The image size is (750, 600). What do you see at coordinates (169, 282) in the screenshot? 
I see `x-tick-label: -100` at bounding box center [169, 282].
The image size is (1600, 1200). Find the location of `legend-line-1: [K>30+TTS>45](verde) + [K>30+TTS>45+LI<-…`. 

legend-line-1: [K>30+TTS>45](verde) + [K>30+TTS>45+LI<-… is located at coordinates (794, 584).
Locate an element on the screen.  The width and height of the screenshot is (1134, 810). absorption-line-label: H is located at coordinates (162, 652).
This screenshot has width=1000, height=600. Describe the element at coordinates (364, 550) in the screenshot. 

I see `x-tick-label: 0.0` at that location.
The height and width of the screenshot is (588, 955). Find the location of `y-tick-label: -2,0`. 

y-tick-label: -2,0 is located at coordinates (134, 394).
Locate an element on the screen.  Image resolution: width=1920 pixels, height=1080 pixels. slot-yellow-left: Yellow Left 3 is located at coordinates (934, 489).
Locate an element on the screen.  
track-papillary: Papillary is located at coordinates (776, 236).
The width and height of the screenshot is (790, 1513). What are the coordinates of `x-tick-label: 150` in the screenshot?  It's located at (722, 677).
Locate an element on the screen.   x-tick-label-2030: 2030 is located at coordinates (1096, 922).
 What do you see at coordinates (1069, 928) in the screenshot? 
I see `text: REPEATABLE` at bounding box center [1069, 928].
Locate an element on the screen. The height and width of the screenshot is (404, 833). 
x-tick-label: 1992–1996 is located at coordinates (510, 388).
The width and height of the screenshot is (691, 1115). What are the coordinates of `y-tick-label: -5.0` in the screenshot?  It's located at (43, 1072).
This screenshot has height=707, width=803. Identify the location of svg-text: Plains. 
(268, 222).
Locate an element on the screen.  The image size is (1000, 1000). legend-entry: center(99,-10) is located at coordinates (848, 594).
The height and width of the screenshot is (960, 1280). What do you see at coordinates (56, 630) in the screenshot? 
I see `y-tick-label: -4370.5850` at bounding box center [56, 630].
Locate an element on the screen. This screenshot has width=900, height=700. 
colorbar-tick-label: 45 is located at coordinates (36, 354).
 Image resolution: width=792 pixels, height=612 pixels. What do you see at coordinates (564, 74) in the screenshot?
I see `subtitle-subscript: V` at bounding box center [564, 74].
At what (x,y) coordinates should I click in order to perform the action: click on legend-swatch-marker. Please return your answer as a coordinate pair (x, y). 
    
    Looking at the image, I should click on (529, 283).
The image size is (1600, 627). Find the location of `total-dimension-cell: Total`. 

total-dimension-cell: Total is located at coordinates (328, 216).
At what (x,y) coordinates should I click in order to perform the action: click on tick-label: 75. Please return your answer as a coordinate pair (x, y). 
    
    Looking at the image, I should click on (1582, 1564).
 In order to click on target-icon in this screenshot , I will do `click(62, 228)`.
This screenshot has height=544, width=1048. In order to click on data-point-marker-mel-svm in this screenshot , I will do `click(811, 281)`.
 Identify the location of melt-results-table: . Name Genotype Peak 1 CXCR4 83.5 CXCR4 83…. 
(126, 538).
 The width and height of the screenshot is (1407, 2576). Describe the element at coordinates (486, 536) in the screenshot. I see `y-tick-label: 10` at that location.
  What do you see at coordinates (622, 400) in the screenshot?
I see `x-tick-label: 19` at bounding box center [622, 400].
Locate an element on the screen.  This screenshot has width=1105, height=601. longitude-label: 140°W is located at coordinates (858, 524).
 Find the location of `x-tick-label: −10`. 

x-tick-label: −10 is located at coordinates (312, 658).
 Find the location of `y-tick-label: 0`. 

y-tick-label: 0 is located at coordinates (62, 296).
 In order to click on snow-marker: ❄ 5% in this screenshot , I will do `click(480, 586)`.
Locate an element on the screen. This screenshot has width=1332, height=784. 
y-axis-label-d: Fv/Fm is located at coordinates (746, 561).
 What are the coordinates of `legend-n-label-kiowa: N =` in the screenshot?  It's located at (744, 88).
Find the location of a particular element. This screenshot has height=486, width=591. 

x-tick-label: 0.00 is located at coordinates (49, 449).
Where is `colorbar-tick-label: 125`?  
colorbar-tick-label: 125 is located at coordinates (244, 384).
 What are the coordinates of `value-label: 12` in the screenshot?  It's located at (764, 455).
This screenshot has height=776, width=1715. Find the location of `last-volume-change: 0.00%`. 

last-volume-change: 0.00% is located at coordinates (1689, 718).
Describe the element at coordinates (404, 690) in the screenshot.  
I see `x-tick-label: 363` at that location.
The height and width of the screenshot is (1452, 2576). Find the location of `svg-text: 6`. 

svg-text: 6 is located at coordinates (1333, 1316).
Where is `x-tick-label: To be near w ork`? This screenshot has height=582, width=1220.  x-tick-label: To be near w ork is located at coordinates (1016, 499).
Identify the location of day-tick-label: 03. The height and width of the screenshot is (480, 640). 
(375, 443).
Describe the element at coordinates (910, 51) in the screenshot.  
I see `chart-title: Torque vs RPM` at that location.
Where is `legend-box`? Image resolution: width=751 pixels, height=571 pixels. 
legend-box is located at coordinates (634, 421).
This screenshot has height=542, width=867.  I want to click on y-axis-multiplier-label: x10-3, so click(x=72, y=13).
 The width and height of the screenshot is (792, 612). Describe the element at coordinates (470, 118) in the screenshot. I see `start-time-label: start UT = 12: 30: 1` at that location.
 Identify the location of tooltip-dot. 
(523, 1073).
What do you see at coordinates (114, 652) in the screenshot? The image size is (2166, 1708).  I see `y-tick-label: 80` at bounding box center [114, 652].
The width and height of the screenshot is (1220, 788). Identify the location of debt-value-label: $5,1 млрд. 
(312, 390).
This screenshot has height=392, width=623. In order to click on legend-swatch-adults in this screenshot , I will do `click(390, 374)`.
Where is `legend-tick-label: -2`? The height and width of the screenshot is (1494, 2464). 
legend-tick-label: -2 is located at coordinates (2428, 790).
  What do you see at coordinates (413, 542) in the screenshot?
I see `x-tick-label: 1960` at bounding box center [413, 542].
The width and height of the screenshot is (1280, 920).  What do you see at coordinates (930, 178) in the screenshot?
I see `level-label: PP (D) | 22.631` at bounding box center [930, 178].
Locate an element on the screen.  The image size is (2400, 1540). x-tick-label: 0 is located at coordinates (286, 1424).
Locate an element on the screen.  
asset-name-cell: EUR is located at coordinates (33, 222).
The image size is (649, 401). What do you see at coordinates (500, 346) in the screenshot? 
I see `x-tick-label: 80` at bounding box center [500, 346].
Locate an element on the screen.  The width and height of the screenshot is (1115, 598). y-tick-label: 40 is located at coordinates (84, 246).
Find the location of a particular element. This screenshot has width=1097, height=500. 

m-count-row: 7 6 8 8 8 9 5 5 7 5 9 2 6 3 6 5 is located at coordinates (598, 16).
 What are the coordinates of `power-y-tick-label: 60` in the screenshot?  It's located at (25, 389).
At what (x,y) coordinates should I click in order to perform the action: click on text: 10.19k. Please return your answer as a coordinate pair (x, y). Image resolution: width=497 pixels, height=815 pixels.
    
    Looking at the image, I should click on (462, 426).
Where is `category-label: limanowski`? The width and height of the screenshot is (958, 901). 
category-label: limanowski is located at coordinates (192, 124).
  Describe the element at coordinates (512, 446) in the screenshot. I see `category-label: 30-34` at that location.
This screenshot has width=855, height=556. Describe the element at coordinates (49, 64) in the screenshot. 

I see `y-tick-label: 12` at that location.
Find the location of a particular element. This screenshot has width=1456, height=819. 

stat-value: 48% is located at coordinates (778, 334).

□ □ □

DESCRIPTION OF THE TASK: Reproduce all the rows above, substituting "Find the element on the screen" for every occurrence of "Locate an element on the screen" and leaving everything else as it is.

RESPONSE AREA:
The image size is (750, 600). What do you see at coordinates (169, 282) in the screenshot? 
I see `x-tick-label: -100` at bounding box center [169, 282].
The image size is (1600, 1200). Find the location of `legend-line-1: [K>30+TTS>45](verde) + [K>30+TTS>45+LI<-…`. 

legend-line-1: [K>30+TTS>45](verde) + [K>30+TTS>45+LI<-… is located at coordinates (794, 584).
Find the element on the screen.  The width and height of the screenshot is (1134, 810). absorption-line-label: H is located at coordinates (162, 652).
This screenshot has width=1000, height=600. Describe the element at coordinates (364, 550) in the screenshot. 

I see `x-tick-label: 0.0` at that location.
The height and width of the screenshot is (588, 955). Find the location of `y-tick-label: -2,0`. 

y-tick-label: -2,0 is located at coordinates (134, 394).
Find the element on the screen.  Image resolution: width=1920 pixels, height=1080 pixels. slot-yellow-left: Yellow Left 3 is located at coordinates (934, 489).
Find the element on the screen.  
track-papillary: Papillary is located at coordinates (776, 236).
The width and height of the screenshot is (790, 1513). What are the coordinates of `x-tick-label: 150` in the screenshot?  It's located at (722, 677).
Find the element on the screen.   x-tick-label-2030: 2030 is located at coordinates (1096, 922).
 What do you see at coordinates (1069, 928) in the screenshot? 
I see `text: REPEATABLE` at bounding box center [1069, 928].
Find the element on the screen. The height and width of the screenshot is (404, 833). 
x-tick-label: 1992–1996 is located at coordinates (510, 388).
The width and height of the screenshot is (691, 1115). What are the coordinates of `y-tick-label: -5.0` in the screenshot?  It's located at (43, 1072).
This screenshot has height=707, width=803. Identify the location of svg-text: Plains. 
(268, 222).
Find the element on the screen.  The image size is (1000, 1000). legend-entry: center(99,-10) is located at coordinates (848, 594).
The height and width of the screenshot is (960, 1280). What do you see at coordinates (56, 630) in the screenshot? 
I see `y-tick-label: -4370.5850` at bounding box center [56, 630].
Find the element on the screen. This screenshot has width=900, height=700. 
colorbar-tick-label: 45 is located at coordinates (36, 354).
 Image resolution: width=792 pixels, height=612 pixels. What do you see at coordinates (564, 74) in the screenshot?
I see `subtitle-subscript: V` at bounding box center [564, 74].
At what (x,y) coordinates should I click in order to perform the action: click on legend-swatch-marker. Please return your answer as a coordinate pair (x, y). 
    
    Looking at the image, I should click on (529, 283).
The image size is (1600, 627). Find the location of `total-dimension-cell: Total`. 

total-dimension-cell: Total is located at coordinates (328, 216).
At what (x,y) coordinates should I click in order to perform the action: click on tick-label: 75. Please return your answer as a coordinate pair (x, y). 
    
    Looking at the image, I should click on (1582, 1564).
 In order to click on target-icon in this screenshot , I will do `click(62, 228)`.
This screenshot has height=544, width=1048. In order to click on data-point-marker-mel-svm in this screenshot , I will do `click(811, 281)`.
 Identify the location of melt-results-table: . Name Genotype Peak 1 CXCR4 83.5 CXCR4 83…. 
(126, 538).
 The width and height of the screenshot is (1407, 2576). Describe the element at coordinates (486, 536) in the screenshot. I see `y-tick-label: 10` at that location.
  What do you see at coordinates (622, 400) in the screenshot?
I see `x-tick-label: 19` at bounding box center [622, 400].
Find the element on the screen.  This screenshot has width=1105, height=601. longitude-label: 140°W is located at coordinates (858, 524).
 Find the location of `x-tick-label: −10`. 

x-tick-label: −10 is located at coordinates (312, 658).
 Find the location of `y-tick-label: 0`. 

y-tick-label: 0 is located at coordinates (62, 296).
 In order to click on snow-marker: ❄ 5% in this screenshot , I will do `click(480, 586)`.
Find the element on the screen. This screenshot has width=1332, height=784. 
y-axis-label-d: Fv/Fm is located at coordinates (746, 561).
 What are the coordinates of `legend-n-label-kiowa: N =` in the screenshot?  It's located at (744, 88).
Find the location of a particular element. This screenshot has height=486, width=591. 

x-tick-label: 0.00 is located at coordinates (49, 449).
Where is `colorbar-tick-label: 125`?  
colorbar-tick-label: 125 is located at coordinates (244, 384).
 What are the coordinates of `value-label: 12` in the screenshot?  It's located at (764, 455).
This screenshot has height=776, width=1715. Find the location of `last-volume-change: 0.00%`. 

last-volume-change: 0.00% is located at coordinates (1689, 718).
Describe the element at coordinates (404, 690) in the screenshot.  
I see `x-tick-label: 363` at that location.
The height and width of the screenshot is (1452, 2576). Find the location of `svg-text: 6`. 

svg-text: 6 is located at coordinates (1333, 1316).
Where is `x-tick-label: To be near w ork`? This screenshot has height=582, width=1220.  x-tick-label: To be near w ork is located at coordinates (1016, 499).
Identify the location of day-tick-label: 03. The height and width of the screenshot is (480, 640). 
(375, 443).
Describe the element at coordinates (910, 51) in the screenshot.  
I see `chart-title: Torque vs RPM` at that location.
Where is `legend-box`? Image resolution: width=751 pixels, height=571 pixels. 
legend-box is located at coordinates (634, 421).
This screenshot has height=542, width=867.  I want to click on y-axis-multiplier-label: x10-3, so click(x=72, y=13).
 The width and height of the screenshot is (792, 612). Describe the element at coordinates (470, 118) in the screenshot. I see `start-time-label: start UT = 12: 30: 1` at that location.
 Identify the location of tooltip-dot. 
(523, 1073).
What do you see at coordinates (114, 652) in the screenshot? The image size is (2166, 1708).  I see `y-tick-label: 80` at bounding box center [114, 652].
The width and height of the screenshot is (1220, 788). Identify the location of debt-value-label: $5,1 млрд. 
(312, 390).
This screenshot has height=392, width=623. In order to click on legend-swatch-adults in this screenshot , I will do `click(390, 374)`.
Where is `legend-tick-label: -2`? The height and width of the screenshot is (1494, 2464). 
legend-tick-label: -2 is located at coordinates (2428, 790).
  What do you see at coordinates (413, 542) in the screenshot?
I see `x-tick-label: 1960` at bounding box center [413, 542].
The width and height of the screenshot is (1280, 920).  What do you see at coordinates (930, 178) in the screenshot?
I see `level-label: PP (D) | 22.631` at bounding box center [930, 178].
Find the element on the screen.  The image size is (2400, 1540). x-tick-label: 0 is located at coordinates (286, 1424).
Find the element on the screen.  
asset-name-cell: EUR is located at coordinates (33, 222).
The image size is (649, 401). What do you see at coordinates (500, 346) in the screenshot? 
I see `x-tick-label: 80` at bounding box center [500, 346].
Find the element on the screen.  The width and height of the screenshot is (1115, 598). y-tick-label: 40 is located at coordinates (84, 246).
Find the location of a particular element. This screenshot has width=1097, height=500. 

m-count-row: 7 6 8 8 8 9 5 5 7 5 9 2 6 3 6 5 is located at coordinates (598, 16).
 What are the coordinates of `power-y-tick-label: 60` in the screenshot?  It's located at (25, 389).
At what (x,y) coordinates should I click in order to perform the action: click on text: 10.19k. Please return your answer as a coordinate pair (x, y). Image resolution: width=497 pixels, height=815 pixels.
    
    Looking at the image, I should click on (462, 426).
Where is `category-label: limanowski`? The width and height of the screenshot is (958, 901). 
category-label: limanowski is located at coordinates (192, 124).
  Describe the element at coordinates (512, 446) in the screenshot. I see `category-label: 30-34` at that location.
This screenshot has width=855, height=556. Describe the element at coordinates (49, 64) in the screenshot. 

I see `y-tick-label: 12` at that location.
Find the location of a particular element. This screenshot has width=1456, height=819. 

stat-value: 48% is located at coordinates (778, 334).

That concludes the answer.